*Source document*
START

Particulars of portion of the route covered by the scheme No of stage carriages Number of services performed

(a) Now operated by other persons As in Annexure -I

(b) Proposed to be permitted to be operate by other persons to maintain continuity of their existing services on routes or areas not covered by the scheme and the duration.

Same as in Annexure II without prejudice to any future modifications, variations, etc.,

  1. A perusal of Annexure II would show that the petitioner's name and the two routes find a place and therefore the petitioner is a permitted operator even under the approved scheme and there is no doubt in this respect. It has been rightly contended that Section 7 has no application at all to the facts of the present case and Section 4 and 11 saves the existing permits as valid grants. Even Section 11, the saving provision makes it clear that the Provisions of the Act shall be in addition to and not in derogation of any other law for the time being in force.

  2. The Supreme court had occasion to consider the scope of Tamil Nadu Act 41 of 1992. Before the Supreme Court in Pandian Roadways Corporation Vs. Egappan, , what was the subject matter of consideration and ultimate decision being that only those persons whose name finds a place in Annexure II alone shall be permitted to operate and all others are excluded from operating on the notified scheme route. The learned counsel rightly relied upon the following passage in the said pronouncement:-

"7. A careful and diligent perusal of Section 68-C, Section 68-D(3) and Section 68-FF in the light of the definition of the expression 'route' in Section 2(28-A) appears to make it manifestly clear that once a scheme is published under Section 68-D in relation to any area of route or portion thereof, whether to the exclusion, complete or partial of other persons or otherwise, no person other than the State Transport Undertaking may operate on the notified area or notified route except as provided in the scheme itself. A necessary consequence of these provisions is that no private operator can operate his vehicle on any part or portion of a notified area or notified route unless authorised so to do by the terms of the scheme itself. He may not operate on any part or portion of the notified route or area on the mere ground that the permit as originally granted to him covered the notified route or area."

END

*Recorded information*
START

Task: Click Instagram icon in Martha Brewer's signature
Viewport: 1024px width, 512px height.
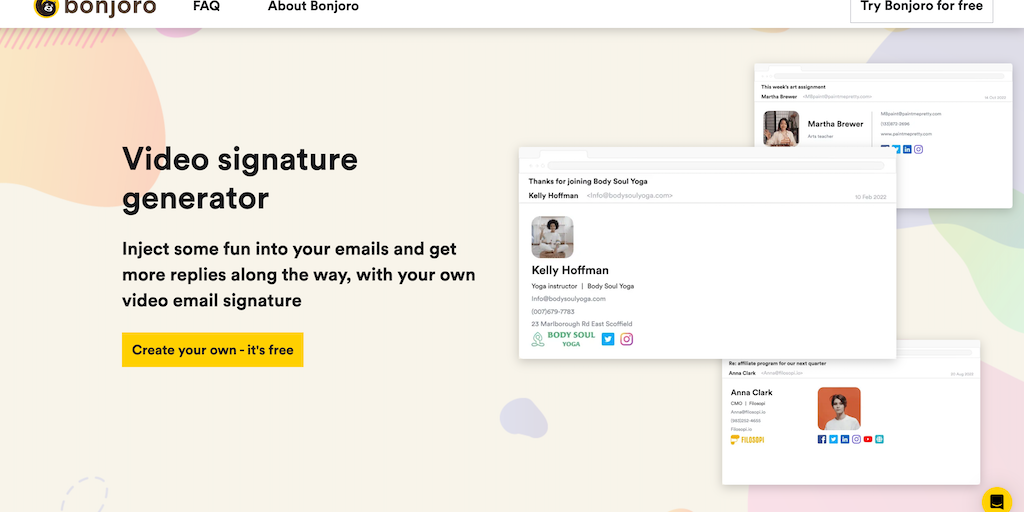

END

*Written exercise A*
Using the court excerpt on route permits, explain in one to three sentences why the petitioner counts as a permitted operator under the approved scheme.
*Written exercise B*
Answer these questions from the court excerpt on route permits:
(i) Which Tamil Nadu Act did the Supreme Court consider?
(ii) Which sections save the existing permits as valid grants?
(iii) In the quoted passage, which section defines the expression "route"?

*Task answer A*
Annexure II lists the petitioner's name and the two routes. The petitioner is therefore a permitted operator even under the approved scheme.

*Task answer B*
(i) Tamil Nadu Act 41 of 1992
(ii) Sections 4 and 11
(iii) Section 2(28-A)